ULTIMO AGGIORNAMENTO 23:06

Hajduk-Inter 0-3 – Inizia con il piede giusto l’avventura dell’Inter in Europa League. Nell’andata del terzo turno preliminare, la squadra di Stramaccioni si impone con un netto 3-0 sul campo dell’Hajduk Spalato e ipoteca la qualificazione. I nerazzurri, per l’occasione in maglia rossa, si dimostrano superiori sin dalle prime battute del match: Sneijder, ben assistito da Milito, trova il gol del vantaggio al 18′, Nagatomo, complice una deviazione di un difensore croato, realizza il raddoppio a 1′ dall’intervallo. Nella ripresa, che l’Inter gestisce senza troppi affanni, Stramaccioni butta nella mischia Coutinho e il giovane brasiliano, al 73′, cala il tris con uno splendido destro a giro. Tra sette giorni, a San Siro, è in programma la gara di ritorno: a questo punto si tratta di una pura formalità.
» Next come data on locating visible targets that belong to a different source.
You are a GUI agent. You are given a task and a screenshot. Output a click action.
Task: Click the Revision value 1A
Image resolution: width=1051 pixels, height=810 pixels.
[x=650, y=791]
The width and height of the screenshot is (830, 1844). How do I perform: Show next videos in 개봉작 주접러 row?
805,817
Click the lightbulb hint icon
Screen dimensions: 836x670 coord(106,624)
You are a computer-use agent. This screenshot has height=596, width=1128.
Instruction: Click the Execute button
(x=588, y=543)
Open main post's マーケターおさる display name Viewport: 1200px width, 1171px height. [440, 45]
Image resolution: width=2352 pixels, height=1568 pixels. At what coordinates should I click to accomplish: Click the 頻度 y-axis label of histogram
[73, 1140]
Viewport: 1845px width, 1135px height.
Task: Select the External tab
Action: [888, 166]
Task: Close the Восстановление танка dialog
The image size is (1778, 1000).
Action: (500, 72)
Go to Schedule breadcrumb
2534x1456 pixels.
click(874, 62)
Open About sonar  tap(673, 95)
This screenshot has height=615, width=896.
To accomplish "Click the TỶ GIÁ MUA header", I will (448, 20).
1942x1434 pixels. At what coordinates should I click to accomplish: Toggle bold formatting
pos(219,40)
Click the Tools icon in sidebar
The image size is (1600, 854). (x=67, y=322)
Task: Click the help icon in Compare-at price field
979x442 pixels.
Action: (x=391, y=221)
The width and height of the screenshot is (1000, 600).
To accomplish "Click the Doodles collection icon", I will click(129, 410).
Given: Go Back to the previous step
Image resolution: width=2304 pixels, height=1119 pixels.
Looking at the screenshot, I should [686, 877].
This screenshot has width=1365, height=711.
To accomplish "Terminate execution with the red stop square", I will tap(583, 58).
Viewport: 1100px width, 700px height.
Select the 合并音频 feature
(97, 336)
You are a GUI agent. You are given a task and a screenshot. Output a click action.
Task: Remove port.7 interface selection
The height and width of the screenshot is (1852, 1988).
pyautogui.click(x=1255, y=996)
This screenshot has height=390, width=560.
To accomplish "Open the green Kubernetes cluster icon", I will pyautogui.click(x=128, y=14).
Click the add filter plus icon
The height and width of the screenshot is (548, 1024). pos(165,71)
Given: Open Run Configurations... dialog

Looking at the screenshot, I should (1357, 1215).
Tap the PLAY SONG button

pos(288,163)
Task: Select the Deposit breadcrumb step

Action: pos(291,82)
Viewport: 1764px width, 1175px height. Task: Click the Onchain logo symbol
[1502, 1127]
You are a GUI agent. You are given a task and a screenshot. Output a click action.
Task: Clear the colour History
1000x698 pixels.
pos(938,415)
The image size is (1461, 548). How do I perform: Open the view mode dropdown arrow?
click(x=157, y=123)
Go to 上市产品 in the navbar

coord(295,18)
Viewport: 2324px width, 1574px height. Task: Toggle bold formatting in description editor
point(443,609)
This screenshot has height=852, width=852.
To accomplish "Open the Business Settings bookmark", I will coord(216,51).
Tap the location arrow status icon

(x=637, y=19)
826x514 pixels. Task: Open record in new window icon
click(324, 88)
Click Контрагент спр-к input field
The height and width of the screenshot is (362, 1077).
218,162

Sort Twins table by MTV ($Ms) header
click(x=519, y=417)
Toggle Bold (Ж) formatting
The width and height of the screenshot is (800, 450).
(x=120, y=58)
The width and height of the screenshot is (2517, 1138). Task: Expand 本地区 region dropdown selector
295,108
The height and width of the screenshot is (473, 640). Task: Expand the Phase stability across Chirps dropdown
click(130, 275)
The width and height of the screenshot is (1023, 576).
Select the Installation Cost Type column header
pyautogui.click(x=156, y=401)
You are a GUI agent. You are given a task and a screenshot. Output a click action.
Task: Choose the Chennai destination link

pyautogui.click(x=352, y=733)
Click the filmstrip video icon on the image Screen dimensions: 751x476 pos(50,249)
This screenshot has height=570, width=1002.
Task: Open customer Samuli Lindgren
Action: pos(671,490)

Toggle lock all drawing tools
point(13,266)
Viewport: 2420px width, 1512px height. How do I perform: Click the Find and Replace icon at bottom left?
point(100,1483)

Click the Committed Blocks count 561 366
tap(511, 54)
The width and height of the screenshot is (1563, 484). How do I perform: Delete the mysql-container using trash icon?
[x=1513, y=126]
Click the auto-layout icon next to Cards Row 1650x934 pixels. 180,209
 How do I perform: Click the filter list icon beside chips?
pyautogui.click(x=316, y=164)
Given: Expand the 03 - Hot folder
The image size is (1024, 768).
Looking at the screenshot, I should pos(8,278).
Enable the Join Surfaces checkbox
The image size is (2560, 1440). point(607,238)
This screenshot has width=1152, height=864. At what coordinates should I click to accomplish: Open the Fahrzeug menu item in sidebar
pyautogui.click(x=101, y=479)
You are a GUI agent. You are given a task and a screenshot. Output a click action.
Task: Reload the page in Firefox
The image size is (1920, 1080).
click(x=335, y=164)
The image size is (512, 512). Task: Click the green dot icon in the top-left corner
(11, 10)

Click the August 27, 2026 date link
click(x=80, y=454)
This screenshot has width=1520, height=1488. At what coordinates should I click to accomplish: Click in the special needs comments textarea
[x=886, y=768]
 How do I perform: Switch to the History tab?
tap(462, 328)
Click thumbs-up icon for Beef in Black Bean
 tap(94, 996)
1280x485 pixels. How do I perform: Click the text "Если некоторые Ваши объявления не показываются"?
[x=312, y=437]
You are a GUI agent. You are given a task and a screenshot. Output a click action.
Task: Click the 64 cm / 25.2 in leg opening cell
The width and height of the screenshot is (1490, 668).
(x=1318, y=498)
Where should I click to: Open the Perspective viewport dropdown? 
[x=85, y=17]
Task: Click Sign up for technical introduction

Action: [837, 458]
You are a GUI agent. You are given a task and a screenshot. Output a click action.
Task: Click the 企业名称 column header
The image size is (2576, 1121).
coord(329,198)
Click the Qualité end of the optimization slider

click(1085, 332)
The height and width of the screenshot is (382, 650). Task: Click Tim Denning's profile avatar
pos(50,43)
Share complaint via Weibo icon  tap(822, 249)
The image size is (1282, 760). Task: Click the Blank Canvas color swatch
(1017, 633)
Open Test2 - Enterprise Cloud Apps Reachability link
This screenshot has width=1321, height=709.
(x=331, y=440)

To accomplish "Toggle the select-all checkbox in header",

Problemi per Chivu – Stramaccioni lascia fuori Mudingayi, sceglie Jonathan basso a destra e avanza Zanetti in mediana: là davanti c’è Milito, con Palacio e Sneijder a supporto. Il ritmo è buono fin dalle prime battute, merito soprattutto dell’Hajduk: Vukusic ci prova dalla distanza, palla abbondantemente a lato. Lentamente la qualità dell’Inter viene fuori e al 18′, alla prima palla buona, i nerazzurri passano: Milito lavora un pallone al limite e serve Sneijder, l’olandese mette a sedere il portiere e insacca. La reazione dei croati, volenterosi ma modesti dal punto di vista tecnico, è sterile: Jozinovic ci prova, Handanovic non corre pericoli. Quando l’Inter decide di accelerare, invece, per i padroni di casa son sempre dolori. E al 44′ arriva il raddoppio: tiro-cross di Nagatomo da sinistra, leggera deviazione di Maloca e palla che si infila alle spalle del sorpreso Blazevic.

Coutinho entra e segna – Con Samuel al posto dell’acciaccato Chivu, l’Inter riparte subito forte: Cambiasso ci prova di testa, ma manca il bersaglio da posizione favorevolissima. L’Hajduk prova a rialzare la testa con una botta da fuori del solito Vukusic, ma è sempre l’Inter la squadra più pericolosa: Palacio crossa destra, la palla viene deviata e Blazevic e costretto alla deviazione in corner. Stramaccioni si gioca la carta Coutinho (fuori Sneijder) e il brasiliano, al minuto 73, mette il sigillo: destro a giro sul secondo palo e partita chiusa. Nel finale i croati avrebbero l’occasione di mettere a segno il gol della bandiera, ma Maglica fallisce clamorosamente due occasioni nel giro 3′ (bravo Handanovic nella seconda). L’ultima conclusione del match è di Jonathan: bravo Blazevic a dire di no.